【協同の歴史の瞬間】
賀川豊彦の「乳と蜜の流るゝ郷」(その14)
1935(昭和10)年4月号 東助と鈴子の大塩村での生活が始まり、順調に滑り出す
1935(昭和10)年5月号 「産業組合結婚」式が挙行される
監修/堀越芳昭 山梨学院大学 元教授
上田から大塩村に戻る東助の気掛かりは、母と鈴子の折り合いの問題であった。しかし、二人で戻ったその日に二人は打ち解けあい、東助は安堵する。鈴子は処女会のメンバーのみならず地域の人々、とりわけ小作人から評価されていく。
そういうなかで、巡査の佐藤敬一が「産業組合結婚」をこの大塩村で挙げたらどうかと東助に打診する。東助も佐藤巡査の提案に賛同する。
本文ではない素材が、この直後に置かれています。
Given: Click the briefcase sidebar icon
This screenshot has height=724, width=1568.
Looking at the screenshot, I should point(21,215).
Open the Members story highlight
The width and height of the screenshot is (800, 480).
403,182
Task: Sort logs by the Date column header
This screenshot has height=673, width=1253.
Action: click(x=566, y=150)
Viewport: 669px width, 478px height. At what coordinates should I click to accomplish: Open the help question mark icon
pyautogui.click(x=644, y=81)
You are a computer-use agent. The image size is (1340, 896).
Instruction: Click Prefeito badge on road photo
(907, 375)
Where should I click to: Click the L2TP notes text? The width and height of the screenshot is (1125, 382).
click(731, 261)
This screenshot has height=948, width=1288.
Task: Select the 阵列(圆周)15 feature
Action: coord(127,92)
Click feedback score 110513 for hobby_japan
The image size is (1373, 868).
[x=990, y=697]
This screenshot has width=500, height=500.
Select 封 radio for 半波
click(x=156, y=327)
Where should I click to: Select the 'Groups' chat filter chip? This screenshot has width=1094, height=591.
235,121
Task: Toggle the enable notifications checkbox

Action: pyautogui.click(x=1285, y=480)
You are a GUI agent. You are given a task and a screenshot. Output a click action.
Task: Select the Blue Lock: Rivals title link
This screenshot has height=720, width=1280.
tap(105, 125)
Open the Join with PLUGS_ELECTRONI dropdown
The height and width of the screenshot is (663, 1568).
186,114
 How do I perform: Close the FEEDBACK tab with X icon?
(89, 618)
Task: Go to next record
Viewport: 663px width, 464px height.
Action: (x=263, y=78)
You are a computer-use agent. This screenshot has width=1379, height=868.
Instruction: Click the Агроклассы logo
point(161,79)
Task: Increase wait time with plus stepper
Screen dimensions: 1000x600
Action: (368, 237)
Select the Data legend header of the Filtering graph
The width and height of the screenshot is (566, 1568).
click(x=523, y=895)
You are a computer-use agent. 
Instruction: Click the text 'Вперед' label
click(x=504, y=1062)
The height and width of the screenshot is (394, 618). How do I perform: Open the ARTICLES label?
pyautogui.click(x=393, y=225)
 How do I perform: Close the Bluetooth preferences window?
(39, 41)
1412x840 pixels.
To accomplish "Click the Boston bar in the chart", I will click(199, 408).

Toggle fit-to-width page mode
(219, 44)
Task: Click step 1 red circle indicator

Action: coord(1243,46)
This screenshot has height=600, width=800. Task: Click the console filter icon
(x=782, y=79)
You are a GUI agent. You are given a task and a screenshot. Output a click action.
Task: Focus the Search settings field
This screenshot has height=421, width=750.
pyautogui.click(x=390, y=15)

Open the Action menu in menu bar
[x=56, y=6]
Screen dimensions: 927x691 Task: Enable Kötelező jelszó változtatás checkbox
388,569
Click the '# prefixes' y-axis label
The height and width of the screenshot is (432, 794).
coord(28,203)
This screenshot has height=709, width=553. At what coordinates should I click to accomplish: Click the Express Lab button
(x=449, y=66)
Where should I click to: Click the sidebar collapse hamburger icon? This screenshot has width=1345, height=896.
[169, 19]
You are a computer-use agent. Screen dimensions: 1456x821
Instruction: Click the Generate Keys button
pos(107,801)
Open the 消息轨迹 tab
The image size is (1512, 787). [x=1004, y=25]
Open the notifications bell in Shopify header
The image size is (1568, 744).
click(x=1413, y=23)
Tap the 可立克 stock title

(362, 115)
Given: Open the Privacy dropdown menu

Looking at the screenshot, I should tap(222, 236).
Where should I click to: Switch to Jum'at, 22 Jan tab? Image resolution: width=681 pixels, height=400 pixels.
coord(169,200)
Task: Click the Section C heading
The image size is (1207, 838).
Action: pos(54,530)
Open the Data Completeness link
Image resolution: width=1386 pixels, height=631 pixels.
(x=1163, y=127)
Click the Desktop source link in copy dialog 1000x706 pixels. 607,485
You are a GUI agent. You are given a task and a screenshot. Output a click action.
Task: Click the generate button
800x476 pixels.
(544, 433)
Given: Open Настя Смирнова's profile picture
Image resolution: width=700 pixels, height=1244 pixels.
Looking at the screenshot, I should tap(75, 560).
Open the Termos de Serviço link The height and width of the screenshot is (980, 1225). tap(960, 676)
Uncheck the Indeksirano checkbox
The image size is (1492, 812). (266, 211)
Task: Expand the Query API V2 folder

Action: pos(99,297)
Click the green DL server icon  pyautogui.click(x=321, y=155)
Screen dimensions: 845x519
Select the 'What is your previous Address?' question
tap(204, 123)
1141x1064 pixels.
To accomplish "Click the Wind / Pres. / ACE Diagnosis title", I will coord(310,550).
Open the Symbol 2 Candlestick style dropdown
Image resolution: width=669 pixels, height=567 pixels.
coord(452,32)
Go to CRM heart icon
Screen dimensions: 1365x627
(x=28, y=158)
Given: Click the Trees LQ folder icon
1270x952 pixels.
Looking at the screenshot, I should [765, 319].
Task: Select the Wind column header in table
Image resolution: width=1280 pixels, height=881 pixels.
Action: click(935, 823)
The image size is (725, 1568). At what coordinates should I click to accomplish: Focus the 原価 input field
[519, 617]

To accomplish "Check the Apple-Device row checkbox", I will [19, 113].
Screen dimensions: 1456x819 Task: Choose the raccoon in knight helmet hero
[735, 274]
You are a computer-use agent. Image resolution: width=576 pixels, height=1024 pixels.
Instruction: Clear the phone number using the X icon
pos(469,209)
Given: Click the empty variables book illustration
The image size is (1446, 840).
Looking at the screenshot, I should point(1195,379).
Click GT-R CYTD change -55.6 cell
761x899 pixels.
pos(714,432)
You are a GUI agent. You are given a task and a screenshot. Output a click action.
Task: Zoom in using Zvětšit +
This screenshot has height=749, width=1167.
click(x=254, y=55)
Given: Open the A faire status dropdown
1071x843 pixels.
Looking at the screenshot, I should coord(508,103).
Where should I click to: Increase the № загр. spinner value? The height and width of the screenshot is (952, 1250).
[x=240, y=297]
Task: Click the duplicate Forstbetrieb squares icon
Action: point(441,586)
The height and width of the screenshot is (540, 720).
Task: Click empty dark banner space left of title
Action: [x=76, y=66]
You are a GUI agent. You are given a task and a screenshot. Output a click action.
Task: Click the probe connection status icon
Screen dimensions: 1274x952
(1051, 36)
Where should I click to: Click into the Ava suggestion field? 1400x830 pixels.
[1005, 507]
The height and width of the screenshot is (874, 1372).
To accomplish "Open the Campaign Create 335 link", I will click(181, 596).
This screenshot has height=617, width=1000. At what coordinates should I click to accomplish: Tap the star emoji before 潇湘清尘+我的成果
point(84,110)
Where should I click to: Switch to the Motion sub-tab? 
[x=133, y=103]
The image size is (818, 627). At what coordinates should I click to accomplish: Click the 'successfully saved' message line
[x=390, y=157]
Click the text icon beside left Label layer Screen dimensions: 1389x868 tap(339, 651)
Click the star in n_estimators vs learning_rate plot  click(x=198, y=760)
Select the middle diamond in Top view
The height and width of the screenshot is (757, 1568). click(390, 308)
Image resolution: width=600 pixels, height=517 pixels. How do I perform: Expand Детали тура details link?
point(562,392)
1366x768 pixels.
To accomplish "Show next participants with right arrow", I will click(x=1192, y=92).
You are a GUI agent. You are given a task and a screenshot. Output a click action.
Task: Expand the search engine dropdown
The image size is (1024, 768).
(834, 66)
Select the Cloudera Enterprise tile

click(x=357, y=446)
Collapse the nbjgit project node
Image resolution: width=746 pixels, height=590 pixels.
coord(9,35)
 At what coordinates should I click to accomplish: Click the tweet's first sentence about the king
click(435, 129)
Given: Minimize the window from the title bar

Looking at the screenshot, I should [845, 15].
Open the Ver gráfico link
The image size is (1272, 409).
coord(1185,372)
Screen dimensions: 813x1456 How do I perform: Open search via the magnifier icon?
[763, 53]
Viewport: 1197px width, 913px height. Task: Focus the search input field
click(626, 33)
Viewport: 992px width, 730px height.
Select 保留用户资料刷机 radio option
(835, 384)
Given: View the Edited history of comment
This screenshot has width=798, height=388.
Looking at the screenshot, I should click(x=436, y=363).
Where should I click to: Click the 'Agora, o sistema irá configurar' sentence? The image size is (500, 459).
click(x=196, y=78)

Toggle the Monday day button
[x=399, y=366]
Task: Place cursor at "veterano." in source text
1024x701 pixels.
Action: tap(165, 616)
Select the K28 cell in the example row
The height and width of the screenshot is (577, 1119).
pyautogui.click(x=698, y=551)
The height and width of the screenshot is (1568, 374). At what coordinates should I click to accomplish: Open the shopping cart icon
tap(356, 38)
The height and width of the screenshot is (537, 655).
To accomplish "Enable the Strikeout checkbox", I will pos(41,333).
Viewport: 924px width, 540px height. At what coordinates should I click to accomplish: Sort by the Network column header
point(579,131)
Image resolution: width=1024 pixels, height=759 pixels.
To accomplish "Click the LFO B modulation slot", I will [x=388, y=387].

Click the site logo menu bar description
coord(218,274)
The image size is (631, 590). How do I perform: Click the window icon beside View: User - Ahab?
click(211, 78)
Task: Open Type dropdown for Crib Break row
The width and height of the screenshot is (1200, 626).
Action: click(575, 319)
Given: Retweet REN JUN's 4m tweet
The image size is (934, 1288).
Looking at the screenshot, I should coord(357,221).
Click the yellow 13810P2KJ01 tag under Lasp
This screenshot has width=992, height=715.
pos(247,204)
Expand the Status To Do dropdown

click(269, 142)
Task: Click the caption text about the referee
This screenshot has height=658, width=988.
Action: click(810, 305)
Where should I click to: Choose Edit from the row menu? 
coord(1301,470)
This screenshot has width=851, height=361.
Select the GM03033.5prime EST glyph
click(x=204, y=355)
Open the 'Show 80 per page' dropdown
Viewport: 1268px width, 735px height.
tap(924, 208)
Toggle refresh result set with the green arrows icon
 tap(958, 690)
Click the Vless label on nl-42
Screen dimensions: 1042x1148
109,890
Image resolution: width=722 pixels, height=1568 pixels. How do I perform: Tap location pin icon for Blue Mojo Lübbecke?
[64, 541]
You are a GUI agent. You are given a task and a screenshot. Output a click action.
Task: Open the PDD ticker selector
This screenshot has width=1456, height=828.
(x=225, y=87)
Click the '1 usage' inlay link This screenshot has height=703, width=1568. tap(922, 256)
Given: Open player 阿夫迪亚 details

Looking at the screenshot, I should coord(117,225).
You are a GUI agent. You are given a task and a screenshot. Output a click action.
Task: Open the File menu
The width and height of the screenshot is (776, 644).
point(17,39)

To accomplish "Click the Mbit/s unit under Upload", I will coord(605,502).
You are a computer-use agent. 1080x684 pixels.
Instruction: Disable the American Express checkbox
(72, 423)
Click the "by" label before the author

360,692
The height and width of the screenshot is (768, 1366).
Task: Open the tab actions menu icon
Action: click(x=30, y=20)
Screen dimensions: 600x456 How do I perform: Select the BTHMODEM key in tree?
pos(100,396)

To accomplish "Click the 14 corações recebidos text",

式当日は、夜八時から始まるというのに七時には式場の講堂には空席が一つもない、という盛況ぶりであった。産業組合青年連盟、青年団、処女会の会員が二列に並ぶなか、花嫁、花婿が入場して、結婚式が始まる。
「三々九度の杯」では、甘酒が用意されるが、大塩村禁酒同盟会を立ち上げた東助にとっては、当然のことであった。式は無事終了するが、処女会を代表して祝辞を述べる予定であった田中高子が書置きして、どこかに行ってしまい大騒ぎになるというハプニングがあった。